An influential model of pyramidal cell synchronization (Hasselmo

An influential model of pyramidal cell synchronization (Hasselmo click here et al., 2002) posits that encoding of new sensory information is driven around the peak of the theta cycle, corresponding to the entorhinal cortical input, and retrieval of stored contextual associations is strongest around the theta trough, which corresponds to the CA3 input. When an animal enters a place field, the place cell begins to fire around the theta peak, when both O-LM and bistratified cells are minimally active. This may enable encoding

in place cell dendrites via long-term potentiation (LTP) at both CA3 and entorhinal synapses. Indeed, LTP is most easily evoked on the peak of theta oscillations (Hölscher et al., 1997). Coincident with a waning entorhinal input and an increasing CA3 input on the descending theta phase toward the trough, bistratified cell firing increases, enabling retrieval of stored associations undergoing 5-Fluoracil modification from CA3 in place cell dendrites in strata radiatum and oriens of CA1. At the same phase, the increased O-LM cell activity probably plays a role in the removal of spurious entorhinal cortical input interfering with the recalled CA3 spatial context pattern (Hasselmo

et al., 2002). Other GABAergic cell types that target the soma (Klausberger et al., 2005, Lapray et al., 2012 and Varga et al., 2012) and axon initial segment (Viney et al., 2013) rather than dendrites provide different contributions to the temporal ordering and synchronization of pyramidal cell firing. The sharp

theta phase tuning of SOM-expressing neurons indicates that there was little phase precession under our conditions. until Unidentified interneurons show phase precession (Maurer et al., 2006), and some of them were suggested to be bistratified cells (Ego-Stengel and Wilson, 2007). The apparent lack of phase precession in our sample of interneurons may be due to the animals’ slow movement (Ego-Stengel and Wilson, 2007). Pyramidal cells in CA1 can fire complex spikes, bursts of action potentials of decreasing amplitude riding on a slower dendritic calcium spike, often followed by a plateau potential (Epsztein et al., 2011, Kandel and Spencer, 1961, Pissadaki et al., 2010, Takahashi and Magee, 2009 and Wong and Prince, 1978). Inhibition of SOM-expressing GABAergic neurons that innervate dendrites of neocortical pyramidal cells is necessary for such burst firing and calcium spikes evoked by sensory stimuli (Gentet et al., 2012).
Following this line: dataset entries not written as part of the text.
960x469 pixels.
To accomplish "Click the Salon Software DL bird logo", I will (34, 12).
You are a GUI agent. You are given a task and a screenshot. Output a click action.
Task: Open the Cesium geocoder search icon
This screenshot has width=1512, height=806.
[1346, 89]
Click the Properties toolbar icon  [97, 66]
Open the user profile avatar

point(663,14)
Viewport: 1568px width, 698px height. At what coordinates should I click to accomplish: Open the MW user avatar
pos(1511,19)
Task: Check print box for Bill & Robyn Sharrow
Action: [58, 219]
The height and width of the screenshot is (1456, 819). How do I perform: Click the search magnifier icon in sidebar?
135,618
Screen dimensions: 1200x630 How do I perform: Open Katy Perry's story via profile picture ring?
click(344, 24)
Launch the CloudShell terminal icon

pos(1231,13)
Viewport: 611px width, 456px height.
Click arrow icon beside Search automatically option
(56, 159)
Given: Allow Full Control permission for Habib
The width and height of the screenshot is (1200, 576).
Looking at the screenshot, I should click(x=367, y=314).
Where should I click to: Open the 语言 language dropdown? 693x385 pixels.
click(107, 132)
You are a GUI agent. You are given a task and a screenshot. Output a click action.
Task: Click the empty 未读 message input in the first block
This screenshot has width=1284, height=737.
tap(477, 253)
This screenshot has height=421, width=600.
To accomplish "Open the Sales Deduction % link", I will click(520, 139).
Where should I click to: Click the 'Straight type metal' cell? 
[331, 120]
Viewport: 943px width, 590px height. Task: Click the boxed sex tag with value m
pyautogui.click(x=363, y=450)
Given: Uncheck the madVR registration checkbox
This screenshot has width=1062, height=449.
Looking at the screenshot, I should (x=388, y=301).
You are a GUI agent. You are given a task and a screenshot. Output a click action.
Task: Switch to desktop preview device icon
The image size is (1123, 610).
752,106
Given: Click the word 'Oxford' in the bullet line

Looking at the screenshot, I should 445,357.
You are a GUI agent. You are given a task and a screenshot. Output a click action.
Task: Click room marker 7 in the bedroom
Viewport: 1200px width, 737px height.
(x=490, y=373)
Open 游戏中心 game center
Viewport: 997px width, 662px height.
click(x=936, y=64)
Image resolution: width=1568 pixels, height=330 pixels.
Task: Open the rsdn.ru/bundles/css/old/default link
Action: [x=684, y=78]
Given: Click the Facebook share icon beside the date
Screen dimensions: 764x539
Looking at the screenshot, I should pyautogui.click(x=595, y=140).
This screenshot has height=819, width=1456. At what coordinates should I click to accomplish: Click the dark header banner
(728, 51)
Further, in the hippocampus, inhibition of SOM-expressing interneurons in vivo promotes burst firing (Royer et al., 2012) and their activation in vitro greatly reduces the generation of calcium plateau potentials in pyramidal cells (Lovett-Barron et al., 2012). This suggests that dendrite-targeting O-LM and bistratified cells may reduce calcium spike generation of pyramidal cells in CA1.